» EXTRACTED RECORDS:
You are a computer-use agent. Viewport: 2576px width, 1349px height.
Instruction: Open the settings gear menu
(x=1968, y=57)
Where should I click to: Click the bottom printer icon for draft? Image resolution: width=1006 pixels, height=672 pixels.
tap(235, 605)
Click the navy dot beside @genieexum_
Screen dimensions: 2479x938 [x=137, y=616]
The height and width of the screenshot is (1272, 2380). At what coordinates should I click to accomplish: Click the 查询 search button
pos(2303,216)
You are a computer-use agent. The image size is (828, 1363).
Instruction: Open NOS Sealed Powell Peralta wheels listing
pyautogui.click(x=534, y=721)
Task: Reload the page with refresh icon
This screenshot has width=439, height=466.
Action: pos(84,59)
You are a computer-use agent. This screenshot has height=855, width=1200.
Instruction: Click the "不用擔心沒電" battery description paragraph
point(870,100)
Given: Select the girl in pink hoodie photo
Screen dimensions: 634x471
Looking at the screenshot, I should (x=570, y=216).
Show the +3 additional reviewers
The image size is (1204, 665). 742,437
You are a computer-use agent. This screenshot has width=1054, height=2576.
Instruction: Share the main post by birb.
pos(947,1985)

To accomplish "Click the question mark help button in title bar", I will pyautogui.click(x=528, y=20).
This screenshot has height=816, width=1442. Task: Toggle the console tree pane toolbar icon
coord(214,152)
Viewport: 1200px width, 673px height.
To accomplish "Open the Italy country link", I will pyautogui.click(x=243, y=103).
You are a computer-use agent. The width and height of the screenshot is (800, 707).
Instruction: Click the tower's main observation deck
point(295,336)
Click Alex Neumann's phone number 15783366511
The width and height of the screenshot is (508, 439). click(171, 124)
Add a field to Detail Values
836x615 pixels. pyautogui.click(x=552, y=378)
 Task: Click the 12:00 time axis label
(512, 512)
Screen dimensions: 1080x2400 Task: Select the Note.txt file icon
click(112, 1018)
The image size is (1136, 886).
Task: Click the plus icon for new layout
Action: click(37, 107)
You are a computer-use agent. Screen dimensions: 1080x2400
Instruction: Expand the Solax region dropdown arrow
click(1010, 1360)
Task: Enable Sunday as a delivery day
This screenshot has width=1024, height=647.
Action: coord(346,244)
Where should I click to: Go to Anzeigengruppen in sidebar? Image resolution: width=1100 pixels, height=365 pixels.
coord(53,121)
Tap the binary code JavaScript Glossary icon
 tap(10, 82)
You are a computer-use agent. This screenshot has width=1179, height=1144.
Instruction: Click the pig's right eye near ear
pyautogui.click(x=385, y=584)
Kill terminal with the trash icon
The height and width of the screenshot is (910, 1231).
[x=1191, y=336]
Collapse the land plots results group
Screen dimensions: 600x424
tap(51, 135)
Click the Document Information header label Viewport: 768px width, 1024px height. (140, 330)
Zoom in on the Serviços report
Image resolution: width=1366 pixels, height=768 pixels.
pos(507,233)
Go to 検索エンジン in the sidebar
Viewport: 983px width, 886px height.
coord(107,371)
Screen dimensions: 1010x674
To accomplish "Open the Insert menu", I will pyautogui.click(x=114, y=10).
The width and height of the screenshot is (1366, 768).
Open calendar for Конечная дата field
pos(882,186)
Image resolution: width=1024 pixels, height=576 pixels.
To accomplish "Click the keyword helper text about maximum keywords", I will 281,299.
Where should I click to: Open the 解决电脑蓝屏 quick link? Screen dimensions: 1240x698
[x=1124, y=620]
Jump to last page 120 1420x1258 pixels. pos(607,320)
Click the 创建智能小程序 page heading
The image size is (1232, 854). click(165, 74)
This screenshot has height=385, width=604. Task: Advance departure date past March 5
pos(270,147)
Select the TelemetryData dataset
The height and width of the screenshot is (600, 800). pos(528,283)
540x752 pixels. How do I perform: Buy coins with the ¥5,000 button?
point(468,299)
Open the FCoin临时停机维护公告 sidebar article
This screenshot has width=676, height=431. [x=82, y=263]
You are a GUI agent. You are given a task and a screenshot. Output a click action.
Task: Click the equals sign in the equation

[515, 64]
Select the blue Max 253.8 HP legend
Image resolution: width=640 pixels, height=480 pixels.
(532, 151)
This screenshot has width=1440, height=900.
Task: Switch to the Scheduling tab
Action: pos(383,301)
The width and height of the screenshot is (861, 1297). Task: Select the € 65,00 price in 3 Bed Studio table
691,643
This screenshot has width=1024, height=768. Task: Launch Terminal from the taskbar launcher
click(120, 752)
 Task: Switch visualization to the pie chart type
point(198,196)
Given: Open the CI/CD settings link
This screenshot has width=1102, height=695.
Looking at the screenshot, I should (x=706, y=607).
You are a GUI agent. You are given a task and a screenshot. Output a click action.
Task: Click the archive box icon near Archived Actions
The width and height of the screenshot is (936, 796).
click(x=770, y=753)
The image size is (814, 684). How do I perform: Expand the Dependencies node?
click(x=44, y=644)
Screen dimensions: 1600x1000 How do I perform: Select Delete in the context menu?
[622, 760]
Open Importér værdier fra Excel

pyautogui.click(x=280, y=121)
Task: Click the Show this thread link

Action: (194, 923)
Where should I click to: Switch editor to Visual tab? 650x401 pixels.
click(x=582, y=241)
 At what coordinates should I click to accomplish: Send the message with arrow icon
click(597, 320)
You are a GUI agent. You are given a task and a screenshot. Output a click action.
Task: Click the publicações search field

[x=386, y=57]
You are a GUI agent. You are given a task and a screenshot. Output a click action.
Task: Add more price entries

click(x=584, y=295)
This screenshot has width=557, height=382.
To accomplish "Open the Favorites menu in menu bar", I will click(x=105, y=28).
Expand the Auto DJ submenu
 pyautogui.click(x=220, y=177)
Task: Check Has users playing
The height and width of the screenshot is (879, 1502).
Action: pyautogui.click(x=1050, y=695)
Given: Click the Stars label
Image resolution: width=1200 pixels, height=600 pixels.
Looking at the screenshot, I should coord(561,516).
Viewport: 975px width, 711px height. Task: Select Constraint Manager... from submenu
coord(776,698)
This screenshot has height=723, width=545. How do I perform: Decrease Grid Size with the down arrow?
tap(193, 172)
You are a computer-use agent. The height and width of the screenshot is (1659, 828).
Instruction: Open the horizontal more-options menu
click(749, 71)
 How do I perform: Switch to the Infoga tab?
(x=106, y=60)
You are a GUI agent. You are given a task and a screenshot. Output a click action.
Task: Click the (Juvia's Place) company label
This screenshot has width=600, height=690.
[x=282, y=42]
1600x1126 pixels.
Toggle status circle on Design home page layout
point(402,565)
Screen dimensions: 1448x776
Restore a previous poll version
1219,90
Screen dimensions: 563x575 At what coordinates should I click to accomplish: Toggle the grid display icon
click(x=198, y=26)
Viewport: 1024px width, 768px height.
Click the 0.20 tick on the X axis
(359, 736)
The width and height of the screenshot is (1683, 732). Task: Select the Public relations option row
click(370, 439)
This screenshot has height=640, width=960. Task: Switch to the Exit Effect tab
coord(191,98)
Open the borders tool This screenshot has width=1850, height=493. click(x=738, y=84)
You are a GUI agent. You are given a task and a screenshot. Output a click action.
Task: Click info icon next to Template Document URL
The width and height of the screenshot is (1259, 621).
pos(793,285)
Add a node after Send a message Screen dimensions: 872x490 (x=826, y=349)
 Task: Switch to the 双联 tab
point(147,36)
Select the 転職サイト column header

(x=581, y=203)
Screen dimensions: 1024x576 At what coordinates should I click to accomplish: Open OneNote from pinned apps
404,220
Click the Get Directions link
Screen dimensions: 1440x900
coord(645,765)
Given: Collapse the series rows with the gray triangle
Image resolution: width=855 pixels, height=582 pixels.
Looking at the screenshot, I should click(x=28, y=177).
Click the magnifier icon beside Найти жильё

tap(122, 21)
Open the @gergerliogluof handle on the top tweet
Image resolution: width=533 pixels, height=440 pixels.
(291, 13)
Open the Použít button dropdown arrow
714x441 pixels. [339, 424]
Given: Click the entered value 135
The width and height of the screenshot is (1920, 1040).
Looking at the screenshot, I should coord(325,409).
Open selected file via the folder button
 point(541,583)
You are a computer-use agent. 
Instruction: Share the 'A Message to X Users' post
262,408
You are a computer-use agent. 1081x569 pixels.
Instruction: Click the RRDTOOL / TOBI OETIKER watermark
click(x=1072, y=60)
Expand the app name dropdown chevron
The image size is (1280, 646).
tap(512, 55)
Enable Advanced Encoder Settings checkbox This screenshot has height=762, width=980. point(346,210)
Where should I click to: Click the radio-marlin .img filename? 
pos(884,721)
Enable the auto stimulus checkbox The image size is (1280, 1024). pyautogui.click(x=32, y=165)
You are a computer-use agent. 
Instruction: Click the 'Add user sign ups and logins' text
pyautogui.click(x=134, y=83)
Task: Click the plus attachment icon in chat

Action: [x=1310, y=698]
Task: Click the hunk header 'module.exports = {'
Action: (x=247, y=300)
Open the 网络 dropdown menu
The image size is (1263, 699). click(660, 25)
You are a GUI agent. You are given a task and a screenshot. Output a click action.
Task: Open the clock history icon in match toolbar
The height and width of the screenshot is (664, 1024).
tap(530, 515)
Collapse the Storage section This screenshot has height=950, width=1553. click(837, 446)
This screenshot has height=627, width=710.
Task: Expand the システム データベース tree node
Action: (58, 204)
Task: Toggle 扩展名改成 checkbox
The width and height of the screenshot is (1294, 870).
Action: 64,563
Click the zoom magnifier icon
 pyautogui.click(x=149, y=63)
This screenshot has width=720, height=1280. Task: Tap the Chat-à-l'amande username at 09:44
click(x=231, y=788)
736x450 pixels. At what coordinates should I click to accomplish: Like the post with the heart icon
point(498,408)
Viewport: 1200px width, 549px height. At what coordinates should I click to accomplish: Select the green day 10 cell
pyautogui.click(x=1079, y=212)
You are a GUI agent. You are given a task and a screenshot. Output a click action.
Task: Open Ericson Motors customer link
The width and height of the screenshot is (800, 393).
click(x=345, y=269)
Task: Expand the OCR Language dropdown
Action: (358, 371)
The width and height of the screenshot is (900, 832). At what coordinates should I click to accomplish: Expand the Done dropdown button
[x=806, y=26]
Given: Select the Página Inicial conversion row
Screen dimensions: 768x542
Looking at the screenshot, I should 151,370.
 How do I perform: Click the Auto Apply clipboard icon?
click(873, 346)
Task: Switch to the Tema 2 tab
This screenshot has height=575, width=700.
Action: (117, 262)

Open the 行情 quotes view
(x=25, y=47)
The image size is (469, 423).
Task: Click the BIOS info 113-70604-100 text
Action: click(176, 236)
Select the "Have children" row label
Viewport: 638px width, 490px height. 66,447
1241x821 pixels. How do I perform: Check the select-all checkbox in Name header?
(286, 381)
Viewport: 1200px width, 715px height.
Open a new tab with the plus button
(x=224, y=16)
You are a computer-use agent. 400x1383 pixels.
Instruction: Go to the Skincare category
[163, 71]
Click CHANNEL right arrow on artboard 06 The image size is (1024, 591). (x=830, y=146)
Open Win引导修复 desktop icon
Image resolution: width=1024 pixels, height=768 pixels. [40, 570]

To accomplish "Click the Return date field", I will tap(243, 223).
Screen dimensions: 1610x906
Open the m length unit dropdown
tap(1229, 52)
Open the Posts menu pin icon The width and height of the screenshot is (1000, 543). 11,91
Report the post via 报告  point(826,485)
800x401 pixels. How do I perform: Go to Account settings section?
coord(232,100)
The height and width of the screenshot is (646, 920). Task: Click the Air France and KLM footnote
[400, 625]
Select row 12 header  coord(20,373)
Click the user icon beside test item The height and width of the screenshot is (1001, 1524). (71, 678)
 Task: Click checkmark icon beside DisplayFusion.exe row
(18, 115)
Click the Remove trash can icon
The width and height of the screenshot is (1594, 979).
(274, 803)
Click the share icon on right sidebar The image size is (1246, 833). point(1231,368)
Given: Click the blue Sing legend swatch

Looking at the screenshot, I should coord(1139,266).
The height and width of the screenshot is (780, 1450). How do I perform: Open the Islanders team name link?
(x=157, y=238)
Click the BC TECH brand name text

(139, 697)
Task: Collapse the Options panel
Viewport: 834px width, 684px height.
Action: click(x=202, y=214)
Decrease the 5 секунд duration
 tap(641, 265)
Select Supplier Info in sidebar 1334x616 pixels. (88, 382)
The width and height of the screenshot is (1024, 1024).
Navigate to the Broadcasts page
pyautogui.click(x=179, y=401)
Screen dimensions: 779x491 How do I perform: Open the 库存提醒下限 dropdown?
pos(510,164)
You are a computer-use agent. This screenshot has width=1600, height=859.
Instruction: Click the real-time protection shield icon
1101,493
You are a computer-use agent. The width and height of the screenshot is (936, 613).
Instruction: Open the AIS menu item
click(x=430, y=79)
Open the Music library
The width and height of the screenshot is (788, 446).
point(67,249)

» EXERCISE OBJECTIVE: Begin with the line above that has "The width and height of the screenshot is (1259, 621)." and continue through the line that has "Given: Click the entered value 135", setting each one down exactly. Stop there.

» ANSWER TO THIS EXERCISE:
The width and height of the screenshot is (1259, 621).
pos(793,285)
Add a node after Send a message Screen dimensions: 872x490 (x=826, y=349)
 Task: Switch to the 双联 tab
point(147,36)
Select the 転職サイト column header

(x=581, y=203)
Screen dimensions: 1024x576 At what coordinates should I click to accomplish: Open OneNote from pinned apps
404,220
Click the Get Directions link
Screen dimensions: 1440x900
coord(645,765)
Given: Collapse the series rows with the gray triangle
Image resolution: width=855 pixels, height=582 pixels.
Looking at the screenshot, I should click(x=28, y=177).
Click the magnifier icon beside Найти жильё

tap(122, 21)
Open the @gergerliogluof handle on the top tweet
Image resolution: width=533 pixels, height=440 pixels.
(291, 13)
Open the Použít button dropdown arrow
714x441 pixels. [339, 424]
Given: Click the entered value 135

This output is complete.